▶ _Written exercise 1_:
In the patent claims on gesture-triggered voice recognition, transcribe the stretch from "13. The method" through "condition are satisfied.".
▶ _Written exercise 2_:
According to the patent claims on gesture-triggered voice recognition, which three operations can the audio module perform on the received voice?

2. The electronic device of claim 1, wherein the memory further stores a trigger recognition program, and the processor is further configured to:
execute the trigger recognition program to determine whether the gesture satisfies an activation condition of the voice recognition service.
3. The electronic device of claim 2, wherein the processor is further configured to:
execute the gesture recognition program again when the gesture does not satisfy the activation condition of the voice recognition service.
4. The electronic device of claim 2, wherein the voice trigger program includes the trigger recognition program.
5. The electronic device of claim 2, wherein the memory is a buffer memory, and the gesture recognition program, the voice trigger program and the trigger recognition program are loaded onto the buffer memory.
6. The electronic device of claim 2, further comprising:
an audio module configured to receive a voice and to perform preprocessing on the received voice,
wherein the processor is configured to execute the voice trigger program based on the preprocessed voice.
7. The electronic device of claim 6, wherein the audio module is configured to perform at least one of Acoustic Echo Cancellation (AEC), Beam Forming (BF), and Noise Suppression (NS) on the received voice.
8. The electronic device of claim 1, wherein the request is in a JavaScript Object Notation (JSON) format.
9. The electronic device of claim 1, wherein the communication interface is configured to receive a response from the server in response to the request for the voice recognition service, and the electronic device further comprises:
an audio module configured to output a voice corresponding to the response from the server.
10. A method of operating an electronic device, the method comprising:
detecting, by a dynamic vision sensor, an event corresponding to a change of light caused by motion of an object;
determining, by a processor, whether a gesture of the object is recognized based on timestamp values output from the dynamic vision sensor;
triggering, by the processor and in response to recognizing the gesture, a voice trigger program; and
transmitting, by a communication interface, a request for a voice recognition service corresponding to the gesture to a server in response to the voice trigger program being triggered.
11. The method of claim 10, further comprising:
determining, by a trigger recognition program executed by the processor, whether the gesture satisfies a first activation condition of the voice recognition service.
12. The method of claim 11, further comprising:
receiving, by an audio module, a voice;
performing preprocessing on the received voice; and
determining, by the trigger recognition program executed by the processor, whether the preprocessed voice satisfies a second activation condition of the voice recognition service.
13. The method of claim 12, wherein the voice trigger program is triggered when both the first activation condition and the second activation condition are satisfied.
14. The method of claim 11, wherein the request is in a JavaScript Object Notation (JSON) format.
15. The method of claim 11, further comprising:
receiving, by the communication interface, a response from the server in response to the request for the voice recognition service; and
outputting, by an audio module, a voice corresponding to the response from the server.

▶ _Provided material_:

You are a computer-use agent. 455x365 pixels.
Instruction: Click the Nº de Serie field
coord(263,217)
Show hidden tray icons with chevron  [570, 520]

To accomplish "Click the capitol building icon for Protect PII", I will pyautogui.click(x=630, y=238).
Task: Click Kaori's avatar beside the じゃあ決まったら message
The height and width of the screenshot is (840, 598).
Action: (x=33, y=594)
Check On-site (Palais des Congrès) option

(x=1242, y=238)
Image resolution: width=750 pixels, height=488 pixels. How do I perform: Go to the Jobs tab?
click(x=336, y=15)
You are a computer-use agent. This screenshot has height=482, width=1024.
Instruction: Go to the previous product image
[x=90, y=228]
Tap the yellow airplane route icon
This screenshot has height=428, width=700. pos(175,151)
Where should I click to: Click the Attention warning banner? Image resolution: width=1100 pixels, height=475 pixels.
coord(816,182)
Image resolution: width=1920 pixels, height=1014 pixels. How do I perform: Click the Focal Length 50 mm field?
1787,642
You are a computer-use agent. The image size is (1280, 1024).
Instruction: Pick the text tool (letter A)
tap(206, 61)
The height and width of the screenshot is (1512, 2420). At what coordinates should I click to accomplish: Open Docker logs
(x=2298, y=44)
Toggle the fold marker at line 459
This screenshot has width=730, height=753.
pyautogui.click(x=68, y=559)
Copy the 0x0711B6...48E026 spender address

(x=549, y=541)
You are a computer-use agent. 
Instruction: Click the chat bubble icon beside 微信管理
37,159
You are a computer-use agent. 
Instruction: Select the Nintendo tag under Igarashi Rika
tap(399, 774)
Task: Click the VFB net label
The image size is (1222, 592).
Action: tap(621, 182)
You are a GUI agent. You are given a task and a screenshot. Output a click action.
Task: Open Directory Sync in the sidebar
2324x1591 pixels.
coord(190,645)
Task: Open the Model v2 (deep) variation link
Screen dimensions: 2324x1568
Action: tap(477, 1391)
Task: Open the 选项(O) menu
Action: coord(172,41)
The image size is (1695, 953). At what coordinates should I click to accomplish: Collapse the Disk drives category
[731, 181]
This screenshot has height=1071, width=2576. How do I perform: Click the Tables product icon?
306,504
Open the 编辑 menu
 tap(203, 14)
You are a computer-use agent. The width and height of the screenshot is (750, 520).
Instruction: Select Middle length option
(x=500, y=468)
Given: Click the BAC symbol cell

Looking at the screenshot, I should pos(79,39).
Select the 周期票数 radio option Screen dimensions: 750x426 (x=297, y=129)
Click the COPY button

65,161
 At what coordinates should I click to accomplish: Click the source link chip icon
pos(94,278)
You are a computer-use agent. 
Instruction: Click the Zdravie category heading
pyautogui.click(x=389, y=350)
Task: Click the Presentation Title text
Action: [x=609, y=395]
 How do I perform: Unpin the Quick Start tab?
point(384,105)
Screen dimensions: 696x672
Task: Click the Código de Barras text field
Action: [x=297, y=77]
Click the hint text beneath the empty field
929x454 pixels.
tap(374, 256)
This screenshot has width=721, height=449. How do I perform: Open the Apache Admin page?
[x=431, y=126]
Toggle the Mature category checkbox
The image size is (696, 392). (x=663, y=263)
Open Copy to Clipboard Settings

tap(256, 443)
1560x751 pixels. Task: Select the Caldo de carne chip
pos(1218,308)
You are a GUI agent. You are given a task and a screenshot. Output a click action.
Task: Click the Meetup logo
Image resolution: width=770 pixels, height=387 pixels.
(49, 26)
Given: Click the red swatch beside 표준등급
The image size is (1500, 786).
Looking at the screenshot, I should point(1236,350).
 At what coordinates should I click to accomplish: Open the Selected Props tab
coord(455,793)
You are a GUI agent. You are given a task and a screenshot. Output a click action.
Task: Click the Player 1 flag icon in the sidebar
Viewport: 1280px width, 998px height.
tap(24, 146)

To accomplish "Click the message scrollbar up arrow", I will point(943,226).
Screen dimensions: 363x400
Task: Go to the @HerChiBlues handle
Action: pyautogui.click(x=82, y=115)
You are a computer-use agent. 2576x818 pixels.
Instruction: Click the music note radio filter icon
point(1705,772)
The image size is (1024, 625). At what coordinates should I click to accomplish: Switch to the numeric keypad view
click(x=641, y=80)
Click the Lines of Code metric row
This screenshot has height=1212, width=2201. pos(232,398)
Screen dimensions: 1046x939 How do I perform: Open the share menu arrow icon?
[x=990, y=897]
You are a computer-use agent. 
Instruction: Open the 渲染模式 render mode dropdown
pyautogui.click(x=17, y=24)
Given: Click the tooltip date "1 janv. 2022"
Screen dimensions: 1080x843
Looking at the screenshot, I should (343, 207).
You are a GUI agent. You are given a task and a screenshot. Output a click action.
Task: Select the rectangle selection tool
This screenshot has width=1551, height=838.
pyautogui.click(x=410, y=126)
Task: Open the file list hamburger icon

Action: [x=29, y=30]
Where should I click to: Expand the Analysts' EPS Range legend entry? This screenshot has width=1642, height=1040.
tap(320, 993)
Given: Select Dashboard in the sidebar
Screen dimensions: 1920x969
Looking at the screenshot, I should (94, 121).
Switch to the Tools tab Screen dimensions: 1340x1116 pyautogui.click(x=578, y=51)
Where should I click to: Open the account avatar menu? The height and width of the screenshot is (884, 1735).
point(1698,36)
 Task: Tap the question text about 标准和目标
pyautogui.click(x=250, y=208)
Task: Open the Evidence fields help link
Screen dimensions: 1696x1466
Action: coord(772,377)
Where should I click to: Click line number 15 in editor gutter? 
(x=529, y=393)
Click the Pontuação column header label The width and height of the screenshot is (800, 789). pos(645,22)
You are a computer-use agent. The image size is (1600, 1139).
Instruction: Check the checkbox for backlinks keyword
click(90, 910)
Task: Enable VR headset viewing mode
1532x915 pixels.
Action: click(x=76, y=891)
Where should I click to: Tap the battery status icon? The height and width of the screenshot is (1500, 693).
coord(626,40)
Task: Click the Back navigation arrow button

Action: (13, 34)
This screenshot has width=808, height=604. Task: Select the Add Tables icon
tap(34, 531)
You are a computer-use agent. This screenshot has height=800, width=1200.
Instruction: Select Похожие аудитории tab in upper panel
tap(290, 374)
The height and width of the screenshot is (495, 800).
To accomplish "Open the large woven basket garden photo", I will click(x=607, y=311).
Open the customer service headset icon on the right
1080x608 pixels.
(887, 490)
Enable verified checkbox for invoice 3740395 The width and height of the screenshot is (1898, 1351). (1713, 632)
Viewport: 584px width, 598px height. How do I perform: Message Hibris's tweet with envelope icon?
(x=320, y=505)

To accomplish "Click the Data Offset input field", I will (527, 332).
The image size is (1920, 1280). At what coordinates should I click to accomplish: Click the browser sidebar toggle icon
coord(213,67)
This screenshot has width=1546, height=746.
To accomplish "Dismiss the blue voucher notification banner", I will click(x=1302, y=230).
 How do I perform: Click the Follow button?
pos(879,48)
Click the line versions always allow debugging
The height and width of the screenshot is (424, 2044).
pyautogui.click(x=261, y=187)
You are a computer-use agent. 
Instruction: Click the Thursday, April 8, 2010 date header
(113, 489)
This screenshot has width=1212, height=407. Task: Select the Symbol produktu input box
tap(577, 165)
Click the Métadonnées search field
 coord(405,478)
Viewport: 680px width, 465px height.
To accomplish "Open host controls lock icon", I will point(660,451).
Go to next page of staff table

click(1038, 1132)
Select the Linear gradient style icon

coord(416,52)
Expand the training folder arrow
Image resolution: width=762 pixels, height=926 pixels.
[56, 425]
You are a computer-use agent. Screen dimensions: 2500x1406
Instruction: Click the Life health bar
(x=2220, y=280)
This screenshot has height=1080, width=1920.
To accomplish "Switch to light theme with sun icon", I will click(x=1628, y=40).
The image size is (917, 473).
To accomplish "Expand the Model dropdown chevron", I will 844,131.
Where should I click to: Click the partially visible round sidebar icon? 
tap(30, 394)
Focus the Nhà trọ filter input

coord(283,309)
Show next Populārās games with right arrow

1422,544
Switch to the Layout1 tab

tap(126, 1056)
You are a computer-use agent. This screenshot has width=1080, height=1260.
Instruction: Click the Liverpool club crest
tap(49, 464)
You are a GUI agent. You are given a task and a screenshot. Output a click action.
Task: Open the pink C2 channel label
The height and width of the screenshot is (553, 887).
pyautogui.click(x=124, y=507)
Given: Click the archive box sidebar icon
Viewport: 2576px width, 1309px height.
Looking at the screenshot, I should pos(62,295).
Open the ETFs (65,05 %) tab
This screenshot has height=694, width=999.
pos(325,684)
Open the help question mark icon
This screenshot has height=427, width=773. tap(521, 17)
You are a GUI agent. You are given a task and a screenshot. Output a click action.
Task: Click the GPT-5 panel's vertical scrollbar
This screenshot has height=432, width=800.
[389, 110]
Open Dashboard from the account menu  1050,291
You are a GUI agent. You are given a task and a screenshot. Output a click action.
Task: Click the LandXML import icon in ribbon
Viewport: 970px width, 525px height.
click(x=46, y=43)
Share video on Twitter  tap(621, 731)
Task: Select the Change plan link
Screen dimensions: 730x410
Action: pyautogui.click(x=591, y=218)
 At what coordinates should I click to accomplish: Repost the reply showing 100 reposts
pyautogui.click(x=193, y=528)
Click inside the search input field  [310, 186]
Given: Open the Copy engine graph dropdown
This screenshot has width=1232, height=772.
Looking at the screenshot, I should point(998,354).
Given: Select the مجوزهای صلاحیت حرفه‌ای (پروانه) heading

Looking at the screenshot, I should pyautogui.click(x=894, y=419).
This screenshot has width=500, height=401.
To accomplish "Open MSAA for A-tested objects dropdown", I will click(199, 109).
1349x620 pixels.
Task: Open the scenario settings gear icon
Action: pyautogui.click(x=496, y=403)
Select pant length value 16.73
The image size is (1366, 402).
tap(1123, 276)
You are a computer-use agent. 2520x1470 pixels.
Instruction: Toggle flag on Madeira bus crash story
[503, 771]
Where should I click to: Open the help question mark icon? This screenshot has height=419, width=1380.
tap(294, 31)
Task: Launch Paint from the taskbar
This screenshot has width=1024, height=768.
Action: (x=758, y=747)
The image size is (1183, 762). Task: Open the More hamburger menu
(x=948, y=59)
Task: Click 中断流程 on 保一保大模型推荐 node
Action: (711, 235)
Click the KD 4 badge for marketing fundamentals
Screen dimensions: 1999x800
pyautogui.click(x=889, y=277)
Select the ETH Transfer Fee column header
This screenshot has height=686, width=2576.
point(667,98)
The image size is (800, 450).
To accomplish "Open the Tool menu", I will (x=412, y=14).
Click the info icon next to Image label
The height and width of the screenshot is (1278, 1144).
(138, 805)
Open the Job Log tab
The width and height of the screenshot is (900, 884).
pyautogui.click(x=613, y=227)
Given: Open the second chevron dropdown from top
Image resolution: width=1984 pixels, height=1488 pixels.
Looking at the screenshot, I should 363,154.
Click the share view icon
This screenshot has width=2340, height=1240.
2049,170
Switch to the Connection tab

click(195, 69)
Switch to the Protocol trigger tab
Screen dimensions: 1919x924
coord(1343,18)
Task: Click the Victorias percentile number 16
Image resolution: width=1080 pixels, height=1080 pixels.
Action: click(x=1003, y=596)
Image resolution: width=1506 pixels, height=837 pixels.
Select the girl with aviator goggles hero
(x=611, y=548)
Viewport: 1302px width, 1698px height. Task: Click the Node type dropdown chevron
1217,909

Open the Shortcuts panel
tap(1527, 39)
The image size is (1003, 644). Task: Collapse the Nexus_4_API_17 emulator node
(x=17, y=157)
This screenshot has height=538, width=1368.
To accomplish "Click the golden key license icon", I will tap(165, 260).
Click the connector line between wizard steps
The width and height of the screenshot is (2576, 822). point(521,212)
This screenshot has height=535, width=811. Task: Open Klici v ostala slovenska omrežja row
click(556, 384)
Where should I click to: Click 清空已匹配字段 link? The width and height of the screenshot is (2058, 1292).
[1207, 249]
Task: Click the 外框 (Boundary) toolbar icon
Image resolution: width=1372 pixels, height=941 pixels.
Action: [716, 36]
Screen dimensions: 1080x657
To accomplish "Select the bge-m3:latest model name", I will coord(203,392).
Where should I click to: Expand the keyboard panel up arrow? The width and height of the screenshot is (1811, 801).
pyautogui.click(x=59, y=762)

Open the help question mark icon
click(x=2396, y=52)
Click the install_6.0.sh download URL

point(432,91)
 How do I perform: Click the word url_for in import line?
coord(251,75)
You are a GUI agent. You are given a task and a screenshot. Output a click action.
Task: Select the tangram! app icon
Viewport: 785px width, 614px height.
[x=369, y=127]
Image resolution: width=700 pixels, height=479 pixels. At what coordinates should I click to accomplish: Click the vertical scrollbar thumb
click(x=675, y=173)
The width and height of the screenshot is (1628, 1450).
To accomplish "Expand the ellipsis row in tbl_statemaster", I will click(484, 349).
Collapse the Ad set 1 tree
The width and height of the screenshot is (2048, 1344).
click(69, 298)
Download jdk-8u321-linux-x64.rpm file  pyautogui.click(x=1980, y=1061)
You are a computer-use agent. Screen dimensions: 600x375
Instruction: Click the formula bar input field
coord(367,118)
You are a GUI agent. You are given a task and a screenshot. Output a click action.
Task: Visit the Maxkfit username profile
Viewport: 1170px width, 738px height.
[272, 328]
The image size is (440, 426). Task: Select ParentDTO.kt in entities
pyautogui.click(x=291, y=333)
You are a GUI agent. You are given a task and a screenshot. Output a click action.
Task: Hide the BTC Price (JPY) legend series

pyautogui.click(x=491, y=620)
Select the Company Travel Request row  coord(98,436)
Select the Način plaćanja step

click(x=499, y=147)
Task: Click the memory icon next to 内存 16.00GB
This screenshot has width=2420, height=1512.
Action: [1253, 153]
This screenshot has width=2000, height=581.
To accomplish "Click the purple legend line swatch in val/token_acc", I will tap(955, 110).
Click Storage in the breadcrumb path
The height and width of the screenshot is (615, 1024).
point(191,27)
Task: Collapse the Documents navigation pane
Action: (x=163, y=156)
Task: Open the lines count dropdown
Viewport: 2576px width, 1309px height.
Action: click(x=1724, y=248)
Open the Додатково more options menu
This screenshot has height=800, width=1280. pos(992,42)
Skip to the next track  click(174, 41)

▶ _Output 1_:
13. The method of claim 12, wherein the voice trigger program is triggered when both the first activation condition and the second activation condition are satisfied.

▶ _Output 2_:
Acoustic Echo Cancellation (AEC), Beam Forming (BF), and Noise Suppression (NS).